If you or a loved one is suffering from a cancer or malignant tumor and suspect that your doctor failed to diagnose this condition at a reasonable time, you may have grounds to file a medical malpractice claim under the theory of misdiagnosis or delayed diagnosis.
Doctors can be held responsible for the injuries their patients suffer from due to either a misdiagnosis of a condition or a failure to diagnose a condition in a timely fashion. However, a cause of action cannot be made simply because a physician misdiagnosed or failed to diagnose you or your loved one.
What has to actually occur is an injury to the patient that was caused by the misdiagnosis or delay diagnosis. The misdiagnosis is said to be a negligent omission, while the actionable injury arises when the misdiagnosis causes a greater harm than existed at the time of the misdiagnosis, according to § 25:102 of Modern Tort Law: Liability and Litigation (2d edition).

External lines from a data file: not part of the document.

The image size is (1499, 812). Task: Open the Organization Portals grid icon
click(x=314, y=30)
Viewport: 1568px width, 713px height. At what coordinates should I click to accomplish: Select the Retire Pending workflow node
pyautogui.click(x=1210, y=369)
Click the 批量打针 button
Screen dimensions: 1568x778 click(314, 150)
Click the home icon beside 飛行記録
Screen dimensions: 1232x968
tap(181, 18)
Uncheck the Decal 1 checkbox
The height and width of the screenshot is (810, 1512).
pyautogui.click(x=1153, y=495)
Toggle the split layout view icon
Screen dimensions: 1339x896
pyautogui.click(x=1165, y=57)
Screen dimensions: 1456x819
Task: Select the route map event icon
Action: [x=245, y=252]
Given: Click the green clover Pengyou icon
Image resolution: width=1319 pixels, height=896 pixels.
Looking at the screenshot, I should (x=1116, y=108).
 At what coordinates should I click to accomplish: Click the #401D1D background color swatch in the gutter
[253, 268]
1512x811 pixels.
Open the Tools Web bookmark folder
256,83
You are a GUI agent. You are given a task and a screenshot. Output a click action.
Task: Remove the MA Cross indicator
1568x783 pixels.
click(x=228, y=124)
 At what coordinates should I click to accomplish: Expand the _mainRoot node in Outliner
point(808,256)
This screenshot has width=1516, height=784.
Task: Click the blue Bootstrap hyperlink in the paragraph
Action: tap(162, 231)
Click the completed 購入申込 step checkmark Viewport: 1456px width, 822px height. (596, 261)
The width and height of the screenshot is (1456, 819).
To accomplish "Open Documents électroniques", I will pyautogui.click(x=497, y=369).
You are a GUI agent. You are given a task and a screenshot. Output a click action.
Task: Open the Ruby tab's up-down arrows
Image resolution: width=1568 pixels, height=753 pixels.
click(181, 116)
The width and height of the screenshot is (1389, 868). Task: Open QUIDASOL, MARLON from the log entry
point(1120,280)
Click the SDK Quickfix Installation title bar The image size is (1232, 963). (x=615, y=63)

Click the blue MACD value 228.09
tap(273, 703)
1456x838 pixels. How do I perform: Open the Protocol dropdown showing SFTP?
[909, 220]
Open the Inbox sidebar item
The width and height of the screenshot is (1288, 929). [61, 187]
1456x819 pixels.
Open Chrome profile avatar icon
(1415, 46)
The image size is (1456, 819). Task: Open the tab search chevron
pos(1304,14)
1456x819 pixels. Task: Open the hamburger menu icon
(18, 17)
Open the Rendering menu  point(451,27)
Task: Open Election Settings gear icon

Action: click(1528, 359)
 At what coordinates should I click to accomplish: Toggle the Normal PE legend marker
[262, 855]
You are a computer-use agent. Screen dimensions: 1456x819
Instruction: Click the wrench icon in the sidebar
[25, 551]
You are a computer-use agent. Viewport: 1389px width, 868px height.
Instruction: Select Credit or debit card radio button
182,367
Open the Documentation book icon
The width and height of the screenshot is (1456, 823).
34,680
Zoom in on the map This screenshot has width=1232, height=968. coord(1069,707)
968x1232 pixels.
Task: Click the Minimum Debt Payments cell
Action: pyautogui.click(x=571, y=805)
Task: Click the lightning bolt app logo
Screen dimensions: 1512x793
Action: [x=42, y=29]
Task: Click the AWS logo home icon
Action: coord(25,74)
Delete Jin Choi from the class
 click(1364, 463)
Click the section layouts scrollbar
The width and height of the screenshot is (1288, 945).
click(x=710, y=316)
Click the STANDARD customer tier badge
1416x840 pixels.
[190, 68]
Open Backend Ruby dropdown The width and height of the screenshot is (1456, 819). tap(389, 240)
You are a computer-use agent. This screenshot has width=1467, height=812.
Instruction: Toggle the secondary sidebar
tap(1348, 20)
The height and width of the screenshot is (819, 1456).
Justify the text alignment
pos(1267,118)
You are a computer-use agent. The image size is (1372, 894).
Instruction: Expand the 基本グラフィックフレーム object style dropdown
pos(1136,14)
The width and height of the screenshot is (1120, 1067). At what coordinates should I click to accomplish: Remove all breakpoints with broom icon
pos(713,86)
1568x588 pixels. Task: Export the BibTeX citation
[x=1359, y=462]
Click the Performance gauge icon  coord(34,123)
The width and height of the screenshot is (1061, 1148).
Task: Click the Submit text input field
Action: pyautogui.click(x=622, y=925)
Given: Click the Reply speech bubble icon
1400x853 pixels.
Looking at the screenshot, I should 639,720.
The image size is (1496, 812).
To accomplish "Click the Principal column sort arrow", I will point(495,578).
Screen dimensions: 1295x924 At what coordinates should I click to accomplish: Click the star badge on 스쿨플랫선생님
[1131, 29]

The distinction between the negligent omission and the actionable injury is crucial due to the two-year statute of limitations to file a medical malpractice injury claim in Virginia. It is established that the cause of action “accrues” (i.e. when the two-year statute begins to run) when the patient is injured. The injury need not occur contemporaneously with the negligent omission (the misdiagnosis or delay in diagnosis i.e. failure to diagnose) but may arise at some later point.
Essentially, this means that although a patient is misdiagnosed a year before they are injured by the misdiagnosed condition, the date of the injury will be determined to be the date of the actionable harm, not the date of the misdiagnosis.
A patient suffers a “new injury” if they have a relatively benign and treatable precursor medical condition which, as a result of being misdiagnosed, is left untreated and subsequently develops into a much more serious and debilitating condition that requires more extensive treatment. This basically means that the misdiagnosis was the actual cause of the harm and a preventable condition has now developed due to the negligence of the medical professional (i.e. medical malpractice).
But keep in mind – if your condition is a malignant tumor or cancer, the two-year statute of limitations to bring a claim is extended for a period of one year from the date of the diagnosis of a malignant tumor or cancer. Though, this extension only applies to misdiagnosis or delayed diagnosis that occurred on, or after, July 1, 2008. Any misdiagnosis or delayed diagnosis prior to 2008 still falls under the two-year statute of limitations with no extension, according to Va. Code Ann. § 8.01-243.